Down to the final line, write out the data below exactly.
===== THE DATA =====
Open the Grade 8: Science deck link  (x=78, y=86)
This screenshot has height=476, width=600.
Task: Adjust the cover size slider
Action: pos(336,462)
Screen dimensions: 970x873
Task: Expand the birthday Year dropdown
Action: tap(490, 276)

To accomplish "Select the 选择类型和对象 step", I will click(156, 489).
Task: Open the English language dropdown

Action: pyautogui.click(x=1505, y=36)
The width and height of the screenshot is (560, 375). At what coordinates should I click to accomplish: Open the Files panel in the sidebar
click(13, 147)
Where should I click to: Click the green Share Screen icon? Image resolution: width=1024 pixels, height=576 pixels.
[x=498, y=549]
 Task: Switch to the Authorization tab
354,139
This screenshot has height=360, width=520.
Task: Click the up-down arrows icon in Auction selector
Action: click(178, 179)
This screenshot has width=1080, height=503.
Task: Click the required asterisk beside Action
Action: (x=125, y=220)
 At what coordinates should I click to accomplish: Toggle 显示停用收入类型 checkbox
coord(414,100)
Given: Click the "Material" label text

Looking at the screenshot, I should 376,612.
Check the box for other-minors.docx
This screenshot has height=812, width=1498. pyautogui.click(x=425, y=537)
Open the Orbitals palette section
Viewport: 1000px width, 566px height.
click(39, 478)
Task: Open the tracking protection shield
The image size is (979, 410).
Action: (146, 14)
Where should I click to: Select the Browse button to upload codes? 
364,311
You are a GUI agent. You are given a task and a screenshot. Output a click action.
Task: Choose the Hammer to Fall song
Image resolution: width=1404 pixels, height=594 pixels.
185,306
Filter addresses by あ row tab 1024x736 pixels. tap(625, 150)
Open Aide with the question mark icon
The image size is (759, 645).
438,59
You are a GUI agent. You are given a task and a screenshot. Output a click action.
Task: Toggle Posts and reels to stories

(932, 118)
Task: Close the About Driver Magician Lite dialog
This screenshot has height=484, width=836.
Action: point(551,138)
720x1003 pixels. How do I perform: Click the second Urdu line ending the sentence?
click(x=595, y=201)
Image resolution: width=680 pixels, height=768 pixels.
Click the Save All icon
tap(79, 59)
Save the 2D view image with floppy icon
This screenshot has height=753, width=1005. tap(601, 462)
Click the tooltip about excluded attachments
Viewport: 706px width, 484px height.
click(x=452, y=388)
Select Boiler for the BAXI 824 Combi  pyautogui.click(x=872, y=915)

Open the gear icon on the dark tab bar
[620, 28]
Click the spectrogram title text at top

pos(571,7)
=====
[ANSWER AREA]
Open the Grade 8: Science deck link  (x=78, y=86)
This screenshot has height=476, width=600.
Task: Adjust the cover size slider
Action: pos(336,462)
Screen dimensions: 970x873
Task: Expand the birthday Year dropdown
Action: tap(490, 276)

To accomplish "Select the 选择类型和对象 step", I will click(156, 489).
Task: Open the English language dropdown

Action: pyautogui.click(x=1505, y=36)
The width and height of the screenshot is (560, 375). At what coordinates should I click to accomplish: Open the Files panel in the sidebar
click(13, 147)
Where should I click to: Click the green Share Screen icon? Image resolution: width=1024 pixels, height=576 pixels.
[x=498, y=549]
 Task: Switch to the Authorization tab
354,139
This screenshot has height=360, width=520.
Task: Click the up-down arrows icon in Auction selector
Action: click(178, 179)
This screenshot has width=1080, height=503.
Task: Click the required asterisk beside Action
Action: (x=125, y=220)
 At what coordinates should I click to accomplish: Toggle 显示停用收入类型 checkbox
coord(414,100)
Given: Click the "Material" label text

Looking at the screenshot, I should 376,612.
Check the box for other-minors.docx
This screenshot has height=812, width=1498. pyautogui.click(x=425, y=537)
Open the Orbitals palette section
Viewport: 1000px width, 566px height.
click(39, 478)
Task: Open the tracking protection shield
The image size is (979, 410).
Action: (146, 14)
Where should I click to: Select the Browse button to upload codes? 
364,311
You are a GUI agent. You are given a task and a screenshot. Output a click action.
Task: Choose the Hammer to Fall song
Image resolution: width=1404 pixels, height=594 pixels.
185,306
Filter addresses by あ row tab 1024x736 pixels. tap(625, 150)
Open Aide with the question mark icon
The image size is (759, 645).
438,59
You are a GUI agent. You are given a task and a screenshot. Output a click action.
Task: Toggle Posts and reels to stories

(932, 118)
Task: Close the About Driver Magician Lite dialog
This screenshot has height=484, width=836.
Action: point(551,138)
720x1003 pixels. How do I perform: Click the second Urdu line ending the sentence?
click(x=595, y=201)
Image resolution: width=680 pixels, height=768 pixels.
Click the Save All icon
tap(79, 59)
Save the 2D view image with floppy icon
This screenshot has height=753, width=1005. tap(601, 462)
Click the tooltip about excluded attachments
Viewport: 706px width, 484px height.
click(x=452, y=388)
Select Boiler for the BAXI 824 Combi  pyautogui.click(x=872, y=915)

Open the gear icon on the dark tab bar
[620, 28]
Click the spectrogram title text at top

pos(571,7)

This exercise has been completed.